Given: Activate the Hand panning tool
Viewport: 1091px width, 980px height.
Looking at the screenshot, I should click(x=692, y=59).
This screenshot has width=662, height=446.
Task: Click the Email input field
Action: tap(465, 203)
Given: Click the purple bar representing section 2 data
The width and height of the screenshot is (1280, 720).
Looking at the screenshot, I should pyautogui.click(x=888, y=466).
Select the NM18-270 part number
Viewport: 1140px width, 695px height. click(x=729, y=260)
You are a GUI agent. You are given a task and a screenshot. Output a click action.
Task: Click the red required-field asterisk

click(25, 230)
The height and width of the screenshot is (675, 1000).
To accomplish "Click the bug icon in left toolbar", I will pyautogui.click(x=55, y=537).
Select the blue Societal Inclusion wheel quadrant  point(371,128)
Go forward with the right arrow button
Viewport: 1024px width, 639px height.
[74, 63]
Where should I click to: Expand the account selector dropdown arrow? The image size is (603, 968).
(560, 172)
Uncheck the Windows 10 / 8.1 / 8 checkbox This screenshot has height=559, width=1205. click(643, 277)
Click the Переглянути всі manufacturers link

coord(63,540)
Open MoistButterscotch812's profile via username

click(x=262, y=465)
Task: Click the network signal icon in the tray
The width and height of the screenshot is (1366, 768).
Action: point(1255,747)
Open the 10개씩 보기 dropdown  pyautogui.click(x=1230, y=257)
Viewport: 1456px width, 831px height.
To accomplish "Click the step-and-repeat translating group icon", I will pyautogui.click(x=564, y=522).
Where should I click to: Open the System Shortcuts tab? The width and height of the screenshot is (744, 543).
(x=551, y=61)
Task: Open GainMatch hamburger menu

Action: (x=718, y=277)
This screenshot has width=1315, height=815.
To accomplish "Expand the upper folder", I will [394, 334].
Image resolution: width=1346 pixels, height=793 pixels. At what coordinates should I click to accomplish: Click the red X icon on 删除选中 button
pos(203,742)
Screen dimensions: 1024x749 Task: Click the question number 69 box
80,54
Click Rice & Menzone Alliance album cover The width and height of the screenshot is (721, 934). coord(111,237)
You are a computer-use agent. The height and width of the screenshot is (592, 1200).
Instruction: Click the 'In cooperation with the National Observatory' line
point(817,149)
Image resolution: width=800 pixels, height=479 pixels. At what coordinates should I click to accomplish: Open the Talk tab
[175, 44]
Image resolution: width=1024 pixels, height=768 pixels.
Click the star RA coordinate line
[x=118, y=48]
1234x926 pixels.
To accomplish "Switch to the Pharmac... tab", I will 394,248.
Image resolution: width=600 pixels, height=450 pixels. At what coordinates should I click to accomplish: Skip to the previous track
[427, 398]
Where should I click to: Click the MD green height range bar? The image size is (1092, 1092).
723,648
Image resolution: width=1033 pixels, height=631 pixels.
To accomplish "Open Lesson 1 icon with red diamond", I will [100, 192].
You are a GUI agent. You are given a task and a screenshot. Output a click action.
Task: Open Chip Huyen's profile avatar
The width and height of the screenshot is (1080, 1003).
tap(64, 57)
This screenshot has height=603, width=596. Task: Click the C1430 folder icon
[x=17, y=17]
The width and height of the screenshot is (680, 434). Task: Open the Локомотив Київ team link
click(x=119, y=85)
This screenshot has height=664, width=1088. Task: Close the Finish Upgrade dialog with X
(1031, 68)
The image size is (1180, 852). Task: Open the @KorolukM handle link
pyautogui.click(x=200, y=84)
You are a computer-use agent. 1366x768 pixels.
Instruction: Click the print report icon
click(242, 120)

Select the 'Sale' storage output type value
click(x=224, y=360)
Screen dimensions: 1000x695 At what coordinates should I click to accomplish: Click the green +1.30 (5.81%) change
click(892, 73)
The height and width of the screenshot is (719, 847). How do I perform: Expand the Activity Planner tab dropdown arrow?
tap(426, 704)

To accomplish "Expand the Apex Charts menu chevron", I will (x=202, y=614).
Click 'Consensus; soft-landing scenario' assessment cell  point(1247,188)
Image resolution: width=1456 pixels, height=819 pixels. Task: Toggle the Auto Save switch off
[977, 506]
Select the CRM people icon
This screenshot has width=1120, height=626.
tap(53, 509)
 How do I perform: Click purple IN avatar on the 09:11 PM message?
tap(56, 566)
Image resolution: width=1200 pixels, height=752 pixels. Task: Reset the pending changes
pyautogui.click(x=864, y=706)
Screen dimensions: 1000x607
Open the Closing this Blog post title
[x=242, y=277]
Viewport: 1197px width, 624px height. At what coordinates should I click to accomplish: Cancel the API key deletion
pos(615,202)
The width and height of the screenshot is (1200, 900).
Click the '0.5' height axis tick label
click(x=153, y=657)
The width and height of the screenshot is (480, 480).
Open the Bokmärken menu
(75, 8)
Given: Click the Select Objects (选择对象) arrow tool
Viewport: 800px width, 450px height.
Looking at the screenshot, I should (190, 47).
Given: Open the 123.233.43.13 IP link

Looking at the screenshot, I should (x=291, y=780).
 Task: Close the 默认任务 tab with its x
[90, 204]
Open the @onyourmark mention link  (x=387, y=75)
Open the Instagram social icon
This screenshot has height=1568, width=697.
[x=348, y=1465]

## EXERCISE DIRECTIONS
Beginning at the line that contains "The width and height of the screenshot is (480, 480).", transcribe every line through the end of the material exactly, leaving out all earlier lines.

## RESPONSE TO THIS TASK
The width and height of the screenshot is (480, 480).
Open the Bokmärken menu
(75, 8)
Given: Click the Select Objects (选择对象) arrow tool
Viewport: 800px width, 450px height.
Looking at the screenshot, I should (190, 47).
Given: Open the 123.233.43.13 IP link

Looking at the screenshot, I should (x=291, y=780).
 Task: Close the 默认任务 tab with its x
[90, 204]
Open the @onyourmark mention link  (x=387, y=75)
Open the Instagram social icon
This screenshot has height=1568, width=697.
[x=348, y=1465]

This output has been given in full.